The following are statements in the first document you listed. My first post was apparently not understood. Please read it again.








"nView Desktop Manager

nView Desktop Manager is available through the Windows control panel as a separate

applet (Windows XP only).



 







MultiView Display Mode (for NVIDIA Quadro NVS graphics cards)

As of driver Release 173, MultiView is available from the Windows Display

Properties->Settings->Advanced tab for Windows XP only."
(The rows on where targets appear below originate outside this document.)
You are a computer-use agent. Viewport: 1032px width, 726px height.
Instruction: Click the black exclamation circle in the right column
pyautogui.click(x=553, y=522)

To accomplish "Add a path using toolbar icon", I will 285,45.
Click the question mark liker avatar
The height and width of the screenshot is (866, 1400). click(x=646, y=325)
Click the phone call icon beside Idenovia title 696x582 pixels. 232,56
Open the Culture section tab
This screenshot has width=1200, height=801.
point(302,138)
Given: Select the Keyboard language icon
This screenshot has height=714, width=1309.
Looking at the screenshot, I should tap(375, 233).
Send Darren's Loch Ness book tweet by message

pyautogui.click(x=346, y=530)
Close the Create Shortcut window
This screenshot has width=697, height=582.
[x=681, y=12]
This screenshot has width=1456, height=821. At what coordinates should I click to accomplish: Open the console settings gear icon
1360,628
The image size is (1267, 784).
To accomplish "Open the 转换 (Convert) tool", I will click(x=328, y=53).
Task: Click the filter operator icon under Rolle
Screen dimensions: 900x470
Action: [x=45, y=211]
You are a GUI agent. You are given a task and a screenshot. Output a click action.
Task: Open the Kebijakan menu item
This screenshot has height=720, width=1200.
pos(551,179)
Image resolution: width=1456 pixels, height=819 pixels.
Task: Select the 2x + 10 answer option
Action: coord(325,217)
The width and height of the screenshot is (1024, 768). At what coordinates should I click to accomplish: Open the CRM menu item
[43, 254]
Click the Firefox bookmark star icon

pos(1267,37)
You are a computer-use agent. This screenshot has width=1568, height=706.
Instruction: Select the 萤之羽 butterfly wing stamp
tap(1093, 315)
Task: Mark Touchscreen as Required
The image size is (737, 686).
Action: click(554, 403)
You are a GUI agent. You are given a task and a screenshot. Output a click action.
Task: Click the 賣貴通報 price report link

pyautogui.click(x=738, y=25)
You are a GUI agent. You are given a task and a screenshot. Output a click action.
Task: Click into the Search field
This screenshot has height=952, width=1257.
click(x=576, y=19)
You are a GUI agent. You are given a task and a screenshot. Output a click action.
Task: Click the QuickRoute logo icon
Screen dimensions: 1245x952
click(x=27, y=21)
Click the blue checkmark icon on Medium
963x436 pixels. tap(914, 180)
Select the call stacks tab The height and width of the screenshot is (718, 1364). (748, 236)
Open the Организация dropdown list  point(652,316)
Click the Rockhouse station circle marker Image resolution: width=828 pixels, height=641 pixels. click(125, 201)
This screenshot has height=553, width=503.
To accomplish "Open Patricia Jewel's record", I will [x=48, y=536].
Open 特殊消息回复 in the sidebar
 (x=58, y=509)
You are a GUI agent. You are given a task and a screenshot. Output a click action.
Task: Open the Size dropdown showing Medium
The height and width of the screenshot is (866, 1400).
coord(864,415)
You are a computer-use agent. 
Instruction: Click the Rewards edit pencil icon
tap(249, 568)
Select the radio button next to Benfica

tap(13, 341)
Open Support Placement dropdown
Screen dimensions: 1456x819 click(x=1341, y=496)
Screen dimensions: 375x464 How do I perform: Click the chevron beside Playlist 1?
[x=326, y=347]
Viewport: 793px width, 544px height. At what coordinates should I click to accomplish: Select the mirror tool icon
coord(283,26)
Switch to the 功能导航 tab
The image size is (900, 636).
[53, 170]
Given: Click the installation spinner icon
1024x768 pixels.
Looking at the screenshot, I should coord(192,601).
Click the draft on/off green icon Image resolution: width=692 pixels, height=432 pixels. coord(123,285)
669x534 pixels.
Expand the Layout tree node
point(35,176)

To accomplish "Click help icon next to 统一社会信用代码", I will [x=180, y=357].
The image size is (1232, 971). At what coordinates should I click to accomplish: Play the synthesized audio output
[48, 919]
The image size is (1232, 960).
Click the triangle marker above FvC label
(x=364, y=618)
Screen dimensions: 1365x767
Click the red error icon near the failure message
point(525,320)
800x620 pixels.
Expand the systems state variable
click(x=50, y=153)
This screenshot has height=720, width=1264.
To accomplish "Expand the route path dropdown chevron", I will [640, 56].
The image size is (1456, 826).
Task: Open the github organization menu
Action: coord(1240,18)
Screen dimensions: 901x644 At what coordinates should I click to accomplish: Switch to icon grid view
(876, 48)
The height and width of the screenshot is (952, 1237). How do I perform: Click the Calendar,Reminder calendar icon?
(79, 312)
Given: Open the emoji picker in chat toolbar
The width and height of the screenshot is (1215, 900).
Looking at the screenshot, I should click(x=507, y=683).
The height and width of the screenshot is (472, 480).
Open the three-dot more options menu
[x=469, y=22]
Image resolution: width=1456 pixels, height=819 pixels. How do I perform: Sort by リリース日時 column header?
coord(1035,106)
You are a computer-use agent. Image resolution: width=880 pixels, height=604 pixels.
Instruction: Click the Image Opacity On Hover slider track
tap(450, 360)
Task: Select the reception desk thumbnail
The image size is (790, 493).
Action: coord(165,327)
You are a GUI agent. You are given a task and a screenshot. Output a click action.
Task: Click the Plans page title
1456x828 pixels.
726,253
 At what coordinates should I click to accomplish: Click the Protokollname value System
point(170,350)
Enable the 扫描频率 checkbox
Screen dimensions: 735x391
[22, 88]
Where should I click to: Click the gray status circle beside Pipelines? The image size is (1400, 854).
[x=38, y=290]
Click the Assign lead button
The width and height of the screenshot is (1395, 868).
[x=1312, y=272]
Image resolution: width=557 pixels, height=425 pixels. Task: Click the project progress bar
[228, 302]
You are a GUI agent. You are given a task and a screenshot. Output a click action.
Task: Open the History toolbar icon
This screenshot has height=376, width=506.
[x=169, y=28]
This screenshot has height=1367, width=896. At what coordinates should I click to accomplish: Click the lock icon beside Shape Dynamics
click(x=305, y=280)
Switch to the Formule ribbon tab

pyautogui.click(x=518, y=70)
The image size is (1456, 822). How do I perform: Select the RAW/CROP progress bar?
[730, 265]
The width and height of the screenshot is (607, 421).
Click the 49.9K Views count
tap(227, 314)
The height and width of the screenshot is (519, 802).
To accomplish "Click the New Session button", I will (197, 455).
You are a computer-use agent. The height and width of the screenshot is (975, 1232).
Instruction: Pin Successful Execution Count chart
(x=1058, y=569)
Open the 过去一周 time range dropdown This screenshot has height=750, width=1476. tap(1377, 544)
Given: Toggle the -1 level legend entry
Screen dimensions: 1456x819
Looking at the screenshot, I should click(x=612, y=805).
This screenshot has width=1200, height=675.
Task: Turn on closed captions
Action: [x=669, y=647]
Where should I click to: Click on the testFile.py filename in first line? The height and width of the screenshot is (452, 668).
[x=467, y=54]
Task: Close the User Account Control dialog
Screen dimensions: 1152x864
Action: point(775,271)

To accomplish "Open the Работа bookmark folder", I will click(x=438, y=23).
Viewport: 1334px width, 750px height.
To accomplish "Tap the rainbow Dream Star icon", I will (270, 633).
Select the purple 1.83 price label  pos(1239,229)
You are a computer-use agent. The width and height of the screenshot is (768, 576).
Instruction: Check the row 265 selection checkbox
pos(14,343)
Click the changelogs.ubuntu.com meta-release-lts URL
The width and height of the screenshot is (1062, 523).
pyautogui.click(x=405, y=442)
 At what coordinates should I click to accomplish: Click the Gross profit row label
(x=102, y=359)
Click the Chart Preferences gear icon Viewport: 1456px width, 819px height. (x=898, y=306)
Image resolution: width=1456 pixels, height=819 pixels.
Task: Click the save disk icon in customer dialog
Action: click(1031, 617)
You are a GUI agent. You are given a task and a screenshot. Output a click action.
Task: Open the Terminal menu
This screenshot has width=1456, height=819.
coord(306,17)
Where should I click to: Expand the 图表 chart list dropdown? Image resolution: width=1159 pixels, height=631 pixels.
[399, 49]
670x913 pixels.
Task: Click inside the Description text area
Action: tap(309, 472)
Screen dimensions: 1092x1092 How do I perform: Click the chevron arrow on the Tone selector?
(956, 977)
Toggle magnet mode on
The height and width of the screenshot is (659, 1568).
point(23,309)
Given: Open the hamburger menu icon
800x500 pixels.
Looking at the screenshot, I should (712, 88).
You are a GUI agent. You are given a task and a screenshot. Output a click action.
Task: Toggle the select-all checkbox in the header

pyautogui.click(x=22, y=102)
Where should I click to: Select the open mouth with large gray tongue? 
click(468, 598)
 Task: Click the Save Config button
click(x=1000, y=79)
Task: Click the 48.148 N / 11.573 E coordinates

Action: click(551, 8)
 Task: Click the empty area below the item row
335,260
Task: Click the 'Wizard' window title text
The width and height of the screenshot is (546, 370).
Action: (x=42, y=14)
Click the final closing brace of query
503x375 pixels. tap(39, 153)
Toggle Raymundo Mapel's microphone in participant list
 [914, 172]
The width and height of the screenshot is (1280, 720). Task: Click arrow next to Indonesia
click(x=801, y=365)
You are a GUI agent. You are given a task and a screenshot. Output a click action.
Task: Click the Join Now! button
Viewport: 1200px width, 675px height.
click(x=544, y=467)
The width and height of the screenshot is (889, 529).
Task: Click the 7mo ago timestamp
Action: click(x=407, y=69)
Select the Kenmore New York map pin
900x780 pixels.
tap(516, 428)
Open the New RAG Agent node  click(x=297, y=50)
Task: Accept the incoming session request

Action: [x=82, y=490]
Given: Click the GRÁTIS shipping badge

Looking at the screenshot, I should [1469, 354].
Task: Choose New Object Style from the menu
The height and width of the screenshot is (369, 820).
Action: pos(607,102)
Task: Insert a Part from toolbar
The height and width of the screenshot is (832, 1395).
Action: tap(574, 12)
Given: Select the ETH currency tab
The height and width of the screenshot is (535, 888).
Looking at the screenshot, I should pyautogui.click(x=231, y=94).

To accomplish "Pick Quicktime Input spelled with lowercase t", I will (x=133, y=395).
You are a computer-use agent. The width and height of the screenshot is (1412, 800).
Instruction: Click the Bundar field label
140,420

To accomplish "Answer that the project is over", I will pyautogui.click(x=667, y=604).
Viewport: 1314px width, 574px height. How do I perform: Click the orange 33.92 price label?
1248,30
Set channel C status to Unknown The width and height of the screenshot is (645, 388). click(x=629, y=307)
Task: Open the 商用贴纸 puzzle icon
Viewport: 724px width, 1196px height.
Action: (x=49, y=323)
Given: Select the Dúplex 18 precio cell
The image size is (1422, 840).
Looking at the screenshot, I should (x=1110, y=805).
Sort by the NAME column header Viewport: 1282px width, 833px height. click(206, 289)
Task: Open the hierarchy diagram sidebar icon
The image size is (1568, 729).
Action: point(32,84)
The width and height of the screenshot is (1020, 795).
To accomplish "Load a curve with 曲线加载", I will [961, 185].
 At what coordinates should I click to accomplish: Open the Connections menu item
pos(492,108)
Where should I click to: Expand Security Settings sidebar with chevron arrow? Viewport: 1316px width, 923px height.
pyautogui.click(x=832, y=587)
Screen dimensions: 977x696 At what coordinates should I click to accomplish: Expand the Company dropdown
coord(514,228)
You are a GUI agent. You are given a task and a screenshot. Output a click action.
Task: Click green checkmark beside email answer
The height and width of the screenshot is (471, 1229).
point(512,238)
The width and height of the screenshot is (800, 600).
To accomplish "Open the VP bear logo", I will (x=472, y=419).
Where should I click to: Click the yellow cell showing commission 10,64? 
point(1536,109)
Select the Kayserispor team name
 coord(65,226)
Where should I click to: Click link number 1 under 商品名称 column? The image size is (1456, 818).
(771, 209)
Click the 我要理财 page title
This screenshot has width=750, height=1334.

This Link has a way for Windows 7 and new GTX cards but it didn't work for me 
http://httputility.com/Article/how-to-run-nview-on-windows-7


----------



## dai (Mar 7, 2003)

not sure what you are after

check these

http://www.nvidia.com/object/nview_display_us.html

http://www.tomshardware.com/forum/47784-63-enable-nvidia-desktop-manager-windows


----------



## brokenregistry (Oct 25, 2011)

I want to install Nview Desktop Manager on my PC. Nvidia has removed it from the new Geforce cards and made it only installable with The new Quadro cards running on Windows 7. I have a new GeForce card and running Windows 7 Which means it's no longer an option for me. The following Link will explain the problem, I tried it but couldn't get it to run after installing it.
http://httputility.com/Article/how-to-run-nview-on-windows-7


----------



## dai (Mar 7, 2003)

see if there is anything helpful in the nvidia faq,others must have had the same problem

http://nvidia.custhelp.com/app/answers/list


----------



## brokenregistry (Oct 25, 2011)

Many people have complained to Nvidia and I understand they have a petition somewhere requesting that it be put back in the GeForce cards, but so far Nvidea has ignored the requests. There appears to be some people with GeForce cards that have been successful in installing Desktop Manager. My card has many drivers listed but after opening the newer ones and searching the PC I cannot locate the nview.cab file that seems to be needed for a good install. I did manage to get it installed recently but when I opened the Desktop Manager I couldn't Enable it or get any of its functions working. I'll be scratching my head with this one for awhile.


----------



## brokenregistry (Oct 25, 2011)

Thanks for the help Dai! I just redid some of the installs I tried before with a few extra clicks here and there and I got it working. It looks like a complete install with full functionality. I attempted to use the different desktops for different screens option and it worked just fine. I will mark this as solved. The starting point for anyone else that needs nview is this link: http://httputility.com/Article/how-to-run-nview-on-windows-7 . Just remember this is for new GeFoRce cards with Windows 7x64 bit OS's.

George


----------



## dai (Mar 7, 2003)

glad you have it sorted and thanks for posting the link


----------